The research not only explains how these actions emerge but also offers insight into the mysterious ramping of neural activity before movement – a phenomenon that has puzzled scientists for years.
The study was led by Jake Gavenas during his time as a PhD student at the Brain Institute at Chapman University. He collaborated with two faculty members, Uri Maoz and Aaron Schurger, to explore the origins of spontaneous action.
Together, the researchers simulated activity in neural networks and compared the results to real human intracortical recordings during spontaneous movement.
The findings offer a fascinating explanation for how the brain’s neurons work together to trigger movement without any clear external signal.
One of the study’s key discoveries is that rapid fluctuations in the activity of individual neurons can combine within a network, resulting in much slower fluctuations when viewed at the population level.
This helps explain a phenomenon that many people have experienced but never fully understood – such as when you’re standing on a diving platform, contemplating a jump. Nothing outside of you is telling you to jump, but at some point, you make the decision internally, and then you move.
The brain, specifically the motor cortex, is coordinating muscle contractions to make this happen, but the question is: where do the initial signals to jump come from, and how do they relate to your conscious decision to act?
Since the 1960s, neuroscientists have observed that electrical activity in the brain begins to increase one to two seconds before a spontaneous voluntary action.
Many researchers believed this slow ramping up of activity represented the brain preparing to move, following a preconscious decision. But what remained unclear was how this ramping process starts, as it seemed to emerge from nowhere.
This slow-ramping brain activity has sparked years of debate among neuroscientists and philosophers about free will and conscious control.
The big question has been whether this ramping signals that the brain is preparing to move even before we consciously decide to act, raising concerns that our actions might be predetermined at an unconscious level. Understanding where this ramping activity comes from has been a central problem in neuroscience.
Researchers like Maoz and Schurger have challenged the view that the brain makes a preconscious decision to move.
In 2012, Schurger proposed an alternative explanation, suggesting that the slow ramping in neural activity is part of a broader process.
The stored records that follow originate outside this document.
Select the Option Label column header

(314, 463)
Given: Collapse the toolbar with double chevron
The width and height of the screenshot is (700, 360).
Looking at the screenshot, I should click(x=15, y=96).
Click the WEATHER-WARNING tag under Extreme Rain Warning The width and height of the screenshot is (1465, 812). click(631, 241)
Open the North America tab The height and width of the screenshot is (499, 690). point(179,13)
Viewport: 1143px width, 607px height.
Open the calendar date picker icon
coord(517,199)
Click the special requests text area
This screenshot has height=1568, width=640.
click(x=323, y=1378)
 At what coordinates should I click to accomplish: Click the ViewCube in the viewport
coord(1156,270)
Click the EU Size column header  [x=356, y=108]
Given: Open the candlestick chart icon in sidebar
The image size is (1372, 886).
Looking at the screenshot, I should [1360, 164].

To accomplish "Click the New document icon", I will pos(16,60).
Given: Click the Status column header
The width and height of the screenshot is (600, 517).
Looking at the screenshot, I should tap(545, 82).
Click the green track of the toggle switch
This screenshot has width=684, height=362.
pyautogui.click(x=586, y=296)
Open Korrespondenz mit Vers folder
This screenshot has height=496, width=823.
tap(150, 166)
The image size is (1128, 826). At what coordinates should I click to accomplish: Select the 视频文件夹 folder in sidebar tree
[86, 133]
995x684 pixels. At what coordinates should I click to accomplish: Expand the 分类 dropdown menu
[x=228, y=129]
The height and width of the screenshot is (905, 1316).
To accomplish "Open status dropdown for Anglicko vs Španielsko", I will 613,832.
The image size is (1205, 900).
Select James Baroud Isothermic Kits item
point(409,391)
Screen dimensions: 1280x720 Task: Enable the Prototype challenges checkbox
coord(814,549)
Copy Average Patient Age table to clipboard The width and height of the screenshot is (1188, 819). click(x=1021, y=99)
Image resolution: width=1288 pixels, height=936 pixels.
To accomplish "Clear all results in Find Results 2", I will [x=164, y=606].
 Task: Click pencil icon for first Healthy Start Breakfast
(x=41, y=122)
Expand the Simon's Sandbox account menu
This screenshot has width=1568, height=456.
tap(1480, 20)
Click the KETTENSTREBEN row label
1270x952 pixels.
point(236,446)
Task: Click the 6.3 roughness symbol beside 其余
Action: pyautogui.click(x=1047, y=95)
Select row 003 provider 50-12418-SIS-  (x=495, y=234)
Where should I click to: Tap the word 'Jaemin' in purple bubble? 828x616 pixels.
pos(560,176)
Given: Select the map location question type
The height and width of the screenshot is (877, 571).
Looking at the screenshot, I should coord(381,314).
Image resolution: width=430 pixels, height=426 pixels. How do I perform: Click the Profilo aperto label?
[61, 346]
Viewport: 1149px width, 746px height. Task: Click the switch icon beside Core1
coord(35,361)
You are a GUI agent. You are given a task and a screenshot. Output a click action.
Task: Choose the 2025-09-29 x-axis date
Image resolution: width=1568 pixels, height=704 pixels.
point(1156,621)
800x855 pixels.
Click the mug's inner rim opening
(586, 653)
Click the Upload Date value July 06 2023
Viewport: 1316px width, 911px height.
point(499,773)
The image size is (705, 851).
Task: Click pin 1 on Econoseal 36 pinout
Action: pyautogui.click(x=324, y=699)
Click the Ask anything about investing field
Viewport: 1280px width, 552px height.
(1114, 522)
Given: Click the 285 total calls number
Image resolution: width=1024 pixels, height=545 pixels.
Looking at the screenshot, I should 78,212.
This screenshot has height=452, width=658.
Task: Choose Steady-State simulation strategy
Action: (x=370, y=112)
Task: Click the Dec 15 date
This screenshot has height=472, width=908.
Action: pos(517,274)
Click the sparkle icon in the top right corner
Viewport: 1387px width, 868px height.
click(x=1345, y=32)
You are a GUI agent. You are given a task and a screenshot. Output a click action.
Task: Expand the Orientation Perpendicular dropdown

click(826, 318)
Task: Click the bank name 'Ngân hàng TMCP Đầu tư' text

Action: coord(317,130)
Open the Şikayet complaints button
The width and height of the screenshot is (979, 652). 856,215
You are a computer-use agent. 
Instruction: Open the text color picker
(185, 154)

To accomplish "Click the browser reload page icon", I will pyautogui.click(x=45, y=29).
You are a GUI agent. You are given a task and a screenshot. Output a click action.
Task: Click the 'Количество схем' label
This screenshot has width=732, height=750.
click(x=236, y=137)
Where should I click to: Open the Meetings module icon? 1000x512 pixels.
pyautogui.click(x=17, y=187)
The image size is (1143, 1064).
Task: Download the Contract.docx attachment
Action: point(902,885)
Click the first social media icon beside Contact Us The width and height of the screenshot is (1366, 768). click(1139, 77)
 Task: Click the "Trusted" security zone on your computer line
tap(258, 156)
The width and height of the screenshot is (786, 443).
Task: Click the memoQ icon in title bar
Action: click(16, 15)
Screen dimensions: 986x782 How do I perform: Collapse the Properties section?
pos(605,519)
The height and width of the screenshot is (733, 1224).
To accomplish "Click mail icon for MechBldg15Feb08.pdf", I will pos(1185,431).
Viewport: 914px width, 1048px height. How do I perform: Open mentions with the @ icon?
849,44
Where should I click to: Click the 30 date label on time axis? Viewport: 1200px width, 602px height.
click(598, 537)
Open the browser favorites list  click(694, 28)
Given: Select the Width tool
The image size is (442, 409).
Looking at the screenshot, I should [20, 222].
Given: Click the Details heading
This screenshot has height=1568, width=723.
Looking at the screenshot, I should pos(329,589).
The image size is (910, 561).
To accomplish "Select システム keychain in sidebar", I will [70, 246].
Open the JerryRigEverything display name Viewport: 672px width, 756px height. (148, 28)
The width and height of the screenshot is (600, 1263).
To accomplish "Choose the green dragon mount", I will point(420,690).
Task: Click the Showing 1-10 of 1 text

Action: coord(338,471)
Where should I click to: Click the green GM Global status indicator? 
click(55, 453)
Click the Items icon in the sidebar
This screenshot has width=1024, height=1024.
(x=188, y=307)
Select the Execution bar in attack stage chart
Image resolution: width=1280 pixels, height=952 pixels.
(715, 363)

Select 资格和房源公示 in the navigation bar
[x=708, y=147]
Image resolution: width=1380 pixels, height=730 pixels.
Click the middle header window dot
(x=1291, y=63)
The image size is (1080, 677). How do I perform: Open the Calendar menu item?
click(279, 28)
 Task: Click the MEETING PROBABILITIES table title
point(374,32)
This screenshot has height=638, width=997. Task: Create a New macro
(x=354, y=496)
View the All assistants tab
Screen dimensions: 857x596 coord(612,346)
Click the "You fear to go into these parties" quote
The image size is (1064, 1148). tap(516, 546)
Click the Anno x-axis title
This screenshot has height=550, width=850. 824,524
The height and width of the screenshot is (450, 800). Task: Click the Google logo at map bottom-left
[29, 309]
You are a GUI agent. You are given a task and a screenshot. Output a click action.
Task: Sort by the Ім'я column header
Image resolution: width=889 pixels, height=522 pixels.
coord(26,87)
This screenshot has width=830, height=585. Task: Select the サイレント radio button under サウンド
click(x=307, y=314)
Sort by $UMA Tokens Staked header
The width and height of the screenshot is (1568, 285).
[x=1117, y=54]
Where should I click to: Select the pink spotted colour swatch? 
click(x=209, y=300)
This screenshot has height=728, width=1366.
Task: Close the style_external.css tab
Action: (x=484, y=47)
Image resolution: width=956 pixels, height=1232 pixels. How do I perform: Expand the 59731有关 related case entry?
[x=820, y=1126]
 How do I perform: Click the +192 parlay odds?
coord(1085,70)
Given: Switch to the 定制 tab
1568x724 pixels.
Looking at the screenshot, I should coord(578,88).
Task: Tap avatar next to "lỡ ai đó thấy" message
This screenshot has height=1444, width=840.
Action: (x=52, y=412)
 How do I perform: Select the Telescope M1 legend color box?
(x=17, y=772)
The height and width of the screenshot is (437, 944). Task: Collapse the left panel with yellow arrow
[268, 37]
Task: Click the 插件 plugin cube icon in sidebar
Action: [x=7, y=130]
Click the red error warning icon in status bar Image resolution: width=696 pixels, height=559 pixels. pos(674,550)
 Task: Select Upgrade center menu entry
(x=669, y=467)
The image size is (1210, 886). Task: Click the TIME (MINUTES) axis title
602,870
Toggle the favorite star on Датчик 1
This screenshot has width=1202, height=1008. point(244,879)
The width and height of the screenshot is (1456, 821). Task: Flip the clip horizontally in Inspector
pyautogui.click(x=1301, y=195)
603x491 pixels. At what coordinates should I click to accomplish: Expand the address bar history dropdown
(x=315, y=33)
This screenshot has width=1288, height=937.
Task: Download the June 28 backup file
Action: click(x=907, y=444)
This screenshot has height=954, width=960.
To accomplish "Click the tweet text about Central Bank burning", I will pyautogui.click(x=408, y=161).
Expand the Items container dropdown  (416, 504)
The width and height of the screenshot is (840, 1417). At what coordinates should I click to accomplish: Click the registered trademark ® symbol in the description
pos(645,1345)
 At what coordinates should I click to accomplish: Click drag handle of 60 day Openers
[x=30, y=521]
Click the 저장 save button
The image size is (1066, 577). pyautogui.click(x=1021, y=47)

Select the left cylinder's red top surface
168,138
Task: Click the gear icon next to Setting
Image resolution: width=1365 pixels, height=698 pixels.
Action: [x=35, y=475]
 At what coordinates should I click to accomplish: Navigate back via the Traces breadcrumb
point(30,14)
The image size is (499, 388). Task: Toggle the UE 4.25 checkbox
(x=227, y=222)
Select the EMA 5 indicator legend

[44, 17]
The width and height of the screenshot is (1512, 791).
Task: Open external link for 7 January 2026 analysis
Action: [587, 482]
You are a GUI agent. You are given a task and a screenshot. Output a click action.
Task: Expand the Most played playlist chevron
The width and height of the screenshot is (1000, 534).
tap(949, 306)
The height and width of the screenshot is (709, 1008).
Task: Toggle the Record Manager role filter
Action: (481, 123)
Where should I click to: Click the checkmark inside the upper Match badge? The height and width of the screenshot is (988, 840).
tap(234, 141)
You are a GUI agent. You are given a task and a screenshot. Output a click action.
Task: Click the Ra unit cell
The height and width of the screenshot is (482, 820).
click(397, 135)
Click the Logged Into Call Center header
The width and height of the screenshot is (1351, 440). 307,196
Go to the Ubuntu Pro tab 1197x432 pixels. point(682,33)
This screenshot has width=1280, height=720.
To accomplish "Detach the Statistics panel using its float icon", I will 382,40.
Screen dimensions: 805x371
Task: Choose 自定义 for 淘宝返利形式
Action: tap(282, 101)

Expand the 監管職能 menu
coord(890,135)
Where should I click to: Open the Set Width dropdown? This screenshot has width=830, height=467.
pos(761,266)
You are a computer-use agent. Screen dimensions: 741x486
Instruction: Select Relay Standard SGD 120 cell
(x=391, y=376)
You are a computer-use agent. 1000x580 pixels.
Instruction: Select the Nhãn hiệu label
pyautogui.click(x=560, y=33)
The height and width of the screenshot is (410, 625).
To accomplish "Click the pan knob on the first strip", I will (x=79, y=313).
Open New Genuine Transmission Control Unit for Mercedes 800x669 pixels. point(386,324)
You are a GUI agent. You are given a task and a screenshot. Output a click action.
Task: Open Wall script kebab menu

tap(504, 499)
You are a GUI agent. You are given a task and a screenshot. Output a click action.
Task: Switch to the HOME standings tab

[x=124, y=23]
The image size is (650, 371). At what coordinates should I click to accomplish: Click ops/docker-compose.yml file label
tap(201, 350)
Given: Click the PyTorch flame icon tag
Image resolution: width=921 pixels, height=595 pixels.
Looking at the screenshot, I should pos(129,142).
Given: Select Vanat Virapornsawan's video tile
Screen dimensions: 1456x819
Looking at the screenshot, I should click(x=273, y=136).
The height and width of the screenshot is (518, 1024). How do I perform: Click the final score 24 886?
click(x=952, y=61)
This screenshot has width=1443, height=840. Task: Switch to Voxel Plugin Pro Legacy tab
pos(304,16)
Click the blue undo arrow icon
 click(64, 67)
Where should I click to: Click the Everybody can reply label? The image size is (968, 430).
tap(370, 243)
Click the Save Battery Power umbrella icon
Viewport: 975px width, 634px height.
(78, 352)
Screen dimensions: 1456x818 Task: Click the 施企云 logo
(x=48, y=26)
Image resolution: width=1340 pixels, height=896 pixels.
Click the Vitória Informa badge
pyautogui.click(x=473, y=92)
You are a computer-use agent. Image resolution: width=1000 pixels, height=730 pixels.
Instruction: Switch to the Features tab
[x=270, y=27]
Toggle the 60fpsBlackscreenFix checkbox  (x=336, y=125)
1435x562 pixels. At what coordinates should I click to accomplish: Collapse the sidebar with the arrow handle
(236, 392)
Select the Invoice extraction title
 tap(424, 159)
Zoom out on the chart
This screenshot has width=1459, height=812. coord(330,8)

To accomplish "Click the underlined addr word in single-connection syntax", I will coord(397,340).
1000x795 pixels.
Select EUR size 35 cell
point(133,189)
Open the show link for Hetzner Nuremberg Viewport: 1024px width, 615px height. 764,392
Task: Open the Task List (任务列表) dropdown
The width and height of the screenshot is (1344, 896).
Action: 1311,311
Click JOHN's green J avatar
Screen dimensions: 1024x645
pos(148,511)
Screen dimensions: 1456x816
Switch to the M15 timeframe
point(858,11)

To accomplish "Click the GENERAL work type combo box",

In this process, slow background fluctuations in the motor cortex accumulate until they hit a certain threshold, triggering movement.
In this framework, the key moment isn’t when the slow ramping begins, but rather when the fluctuations cross a threshold to initiate action. This would explain why scientists see ramping activity before movement – because, looking back from the point of action, slow fluctuations would have been leading up to the threshold crossing all along.
This explanation, while compelling, left one crucial question unanswered: where do these slow background fluctuations in neural activity, often called 1/f noise, come from, considering that individual neurons fluctuate quite rapidly?
The study is the first to provide an explanation for how slow background fluctuations arise from networks of neurons, none of which, individually, operate on such slow timescales.
The research shows that when neurons interact in a network, their fast, individual fluctuations can combine into slower, population-level fluctuations. These slow fluctuations can then lead to a threshold-crossing event, triggering movement and giving rise to the ramping activity that appears before spontaneous actions.
“We see similar slow-ramping signals before other kinds of spontaneous behaviors, like coming up with creative ideas or freely remembering things that have happened to you. A similar process might therefore underlie those phenomena, but only time and further research will tell,” Gavanas said.
In short, this study provides a possible explanation for the slow, spontaneous fluctuations in neural activity, which are widespread in neural systems and critical to understanding how the brain triggers movement without external cues.
Moreover, the study highlights an important point about how researchers interpret their findings. According to Maoz, it reveals the bias we have as researchers to think that our results uncover a causal mechanism, when it may really be just a correlation.
This observation reminds us that in neuroscience, understanding the difference between correlation and causation is crucial for making sense of how the brain functions.
The research is published published in the journal Nature Communications.